Salvation Army Trial Set for Sept. 11

A Moscow court on Monday set a date — Sept. 11 — for a trial into the city's bid to shut down the Salvation Army's activities here, renewing concerns about religious freedom in Russia.

The Moscow government says the Salvation Army did not register on time and failed to regularly report its activities to authorities. But the missionary group, which operates soup kitchens and other charity works, says its troubles stem from a strict 1997 religious law championed by the Russian Orthodox Church.

The Tagansky district court in Moscow will hear the case, brought by the Justice Ministry's Moscow branch, on Sept. 11, Judge Svetlana Grigoreva announced.

Several groups have had troubles since the passage of the religion law, which sets strict registration rules for all but the three "traditional" religious groups in Russia: Russian Orthodoxy, Judaism and Islam.

Captain Adam Morales, a spokesman for the Salvation Army, conceded Monday that his group had not submitted an annual report to authorities since 1999, and that it had not been able to register until February — after the Dec. 31, 2000 deadline.

Still, he said the group had been in regular communication with justice officials over its registration woes.

"We sent them documents every month and we talked to them. How do they not know that we exist?" he said in exasperation.

The Salvation Army was denied registration in Moscow in 1999 and then sued over it, to no avail. It then took the case to the European Human Rights Court in Strasbourg, which on May 22 accepted it for consideration, Morales said.

Vladimir Zhbankov, a Justice Ministry official, insisted the case was a purely legal issue.

"We do not reject anyone for ideological considerations. The main thing for us is observance of our laws," he was quoted by Interfax as saying.

The Salvation Army operated briefly in tsarist Russia before the Bolshevik Revolution, and returned after the 1991 Soviet collapse.
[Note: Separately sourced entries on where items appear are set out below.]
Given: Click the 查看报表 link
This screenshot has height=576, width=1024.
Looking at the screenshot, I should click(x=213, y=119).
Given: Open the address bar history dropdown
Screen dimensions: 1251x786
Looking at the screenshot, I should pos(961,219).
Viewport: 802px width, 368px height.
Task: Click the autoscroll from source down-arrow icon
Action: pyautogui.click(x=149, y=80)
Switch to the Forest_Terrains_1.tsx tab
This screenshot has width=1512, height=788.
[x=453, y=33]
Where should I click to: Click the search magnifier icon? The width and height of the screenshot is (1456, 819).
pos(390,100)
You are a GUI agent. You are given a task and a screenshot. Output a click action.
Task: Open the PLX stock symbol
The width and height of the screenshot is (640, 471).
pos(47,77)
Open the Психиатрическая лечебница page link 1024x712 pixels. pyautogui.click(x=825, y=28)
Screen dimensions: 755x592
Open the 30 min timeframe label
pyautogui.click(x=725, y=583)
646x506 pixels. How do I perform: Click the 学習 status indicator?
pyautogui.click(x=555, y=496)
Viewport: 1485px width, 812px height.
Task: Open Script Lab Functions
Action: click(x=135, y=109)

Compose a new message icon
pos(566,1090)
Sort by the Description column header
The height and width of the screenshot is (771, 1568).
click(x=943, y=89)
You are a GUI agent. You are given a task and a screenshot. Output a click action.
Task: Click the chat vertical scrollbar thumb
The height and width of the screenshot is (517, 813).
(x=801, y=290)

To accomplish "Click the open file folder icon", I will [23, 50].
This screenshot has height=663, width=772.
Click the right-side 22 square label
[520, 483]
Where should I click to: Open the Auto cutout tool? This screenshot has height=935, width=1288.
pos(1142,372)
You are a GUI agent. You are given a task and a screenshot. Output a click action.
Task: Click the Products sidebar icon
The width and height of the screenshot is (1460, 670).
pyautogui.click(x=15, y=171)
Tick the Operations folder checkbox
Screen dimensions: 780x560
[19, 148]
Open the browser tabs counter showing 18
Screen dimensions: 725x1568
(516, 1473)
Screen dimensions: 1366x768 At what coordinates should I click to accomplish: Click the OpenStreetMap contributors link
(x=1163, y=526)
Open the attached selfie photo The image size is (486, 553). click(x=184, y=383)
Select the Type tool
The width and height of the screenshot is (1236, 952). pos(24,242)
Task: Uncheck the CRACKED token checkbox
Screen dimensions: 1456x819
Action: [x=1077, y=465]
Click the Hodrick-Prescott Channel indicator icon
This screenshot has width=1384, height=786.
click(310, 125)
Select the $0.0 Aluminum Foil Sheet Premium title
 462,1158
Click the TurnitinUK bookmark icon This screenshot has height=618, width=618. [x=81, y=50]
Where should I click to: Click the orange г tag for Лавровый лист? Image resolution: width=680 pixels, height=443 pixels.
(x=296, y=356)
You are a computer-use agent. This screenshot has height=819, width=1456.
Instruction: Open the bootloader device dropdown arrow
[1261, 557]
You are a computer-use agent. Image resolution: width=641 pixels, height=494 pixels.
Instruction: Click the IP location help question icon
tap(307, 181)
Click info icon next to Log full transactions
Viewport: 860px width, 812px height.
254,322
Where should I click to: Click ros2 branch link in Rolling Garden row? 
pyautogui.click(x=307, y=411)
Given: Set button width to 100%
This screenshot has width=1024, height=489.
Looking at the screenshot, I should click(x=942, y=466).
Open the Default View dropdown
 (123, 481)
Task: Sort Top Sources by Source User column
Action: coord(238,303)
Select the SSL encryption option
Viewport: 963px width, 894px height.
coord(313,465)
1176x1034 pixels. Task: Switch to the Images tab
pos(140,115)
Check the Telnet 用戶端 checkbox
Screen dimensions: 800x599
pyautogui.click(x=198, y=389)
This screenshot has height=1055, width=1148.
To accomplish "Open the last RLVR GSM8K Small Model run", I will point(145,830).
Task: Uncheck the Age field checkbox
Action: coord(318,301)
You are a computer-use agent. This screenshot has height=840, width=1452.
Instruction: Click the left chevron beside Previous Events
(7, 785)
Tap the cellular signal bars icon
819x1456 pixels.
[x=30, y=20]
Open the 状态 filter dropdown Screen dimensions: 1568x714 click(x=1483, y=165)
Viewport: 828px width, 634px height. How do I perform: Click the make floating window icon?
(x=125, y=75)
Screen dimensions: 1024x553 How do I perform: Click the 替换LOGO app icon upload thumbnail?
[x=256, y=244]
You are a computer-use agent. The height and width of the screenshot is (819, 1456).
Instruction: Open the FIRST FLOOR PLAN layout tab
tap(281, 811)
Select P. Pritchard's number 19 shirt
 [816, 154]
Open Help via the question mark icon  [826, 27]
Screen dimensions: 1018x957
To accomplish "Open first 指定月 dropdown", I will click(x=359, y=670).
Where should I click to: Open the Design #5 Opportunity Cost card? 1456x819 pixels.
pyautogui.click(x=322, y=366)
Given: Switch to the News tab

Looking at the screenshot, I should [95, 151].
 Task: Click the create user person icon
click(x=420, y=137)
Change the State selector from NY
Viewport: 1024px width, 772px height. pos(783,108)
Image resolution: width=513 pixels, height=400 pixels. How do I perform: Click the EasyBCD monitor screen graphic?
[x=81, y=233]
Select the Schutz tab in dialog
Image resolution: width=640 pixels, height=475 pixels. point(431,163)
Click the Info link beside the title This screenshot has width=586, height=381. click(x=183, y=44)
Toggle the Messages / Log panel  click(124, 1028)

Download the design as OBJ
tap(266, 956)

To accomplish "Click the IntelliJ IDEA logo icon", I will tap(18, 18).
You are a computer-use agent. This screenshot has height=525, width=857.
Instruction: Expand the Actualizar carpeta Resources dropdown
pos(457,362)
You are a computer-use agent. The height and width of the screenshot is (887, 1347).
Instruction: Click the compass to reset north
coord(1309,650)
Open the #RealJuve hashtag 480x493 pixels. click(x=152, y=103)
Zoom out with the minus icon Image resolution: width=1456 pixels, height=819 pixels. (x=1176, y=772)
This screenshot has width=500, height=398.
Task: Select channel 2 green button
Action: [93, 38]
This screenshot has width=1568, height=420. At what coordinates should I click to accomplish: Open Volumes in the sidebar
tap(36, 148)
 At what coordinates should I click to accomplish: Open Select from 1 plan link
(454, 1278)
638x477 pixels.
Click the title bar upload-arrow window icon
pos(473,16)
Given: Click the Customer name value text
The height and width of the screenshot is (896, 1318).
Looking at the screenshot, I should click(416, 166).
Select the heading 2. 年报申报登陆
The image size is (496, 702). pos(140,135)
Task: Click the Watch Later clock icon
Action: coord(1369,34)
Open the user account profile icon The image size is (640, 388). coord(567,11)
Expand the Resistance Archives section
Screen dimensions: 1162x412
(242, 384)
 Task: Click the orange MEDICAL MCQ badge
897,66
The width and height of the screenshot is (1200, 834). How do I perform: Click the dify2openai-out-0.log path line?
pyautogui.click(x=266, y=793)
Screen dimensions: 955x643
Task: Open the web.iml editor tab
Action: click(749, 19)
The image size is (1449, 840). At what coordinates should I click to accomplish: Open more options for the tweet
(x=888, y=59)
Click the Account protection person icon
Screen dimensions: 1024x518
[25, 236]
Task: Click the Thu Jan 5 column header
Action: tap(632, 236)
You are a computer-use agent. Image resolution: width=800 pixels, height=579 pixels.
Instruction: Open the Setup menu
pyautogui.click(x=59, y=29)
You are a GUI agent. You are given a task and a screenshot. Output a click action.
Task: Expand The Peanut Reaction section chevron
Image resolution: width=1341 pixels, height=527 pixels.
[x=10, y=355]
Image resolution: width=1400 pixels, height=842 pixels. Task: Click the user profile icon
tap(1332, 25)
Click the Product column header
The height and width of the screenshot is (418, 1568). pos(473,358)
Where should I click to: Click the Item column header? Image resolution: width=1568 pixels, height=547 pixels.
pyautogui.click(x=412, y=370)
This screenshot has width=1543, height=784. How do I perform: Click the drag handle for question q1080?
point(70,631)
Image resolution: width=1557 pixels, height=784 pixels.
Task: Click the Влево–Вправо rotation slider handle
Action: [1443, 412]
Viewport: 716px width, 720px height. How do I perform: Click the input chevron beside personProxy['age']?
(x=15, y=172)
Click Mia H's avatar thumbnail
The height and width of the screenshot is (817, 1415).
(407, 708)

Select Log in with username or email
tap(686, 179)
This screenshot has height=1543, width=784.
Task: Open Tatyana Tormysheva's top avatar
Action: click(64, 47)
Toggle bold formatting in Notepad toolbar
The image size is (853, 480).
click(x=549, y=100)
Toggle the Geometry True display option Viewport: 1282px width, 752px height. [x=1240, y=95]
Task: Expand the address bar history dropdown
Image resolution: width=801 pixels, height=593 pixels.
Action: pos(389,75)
It is also active in other Russian regions, where it has not had serious registration troubles. Those chapters will not be affected by a verdict in the Moscow case.

Yelena Speranskaya, a spokeswoman for the Russian Orthodox Church's Moscow patriarchate, denied that the church was behind the Salvation Army's legal troubles. But she added that the Orthodox Church regards humanitarian activities by the Salvation Army as "an attempt to win over believers," Interfax reported.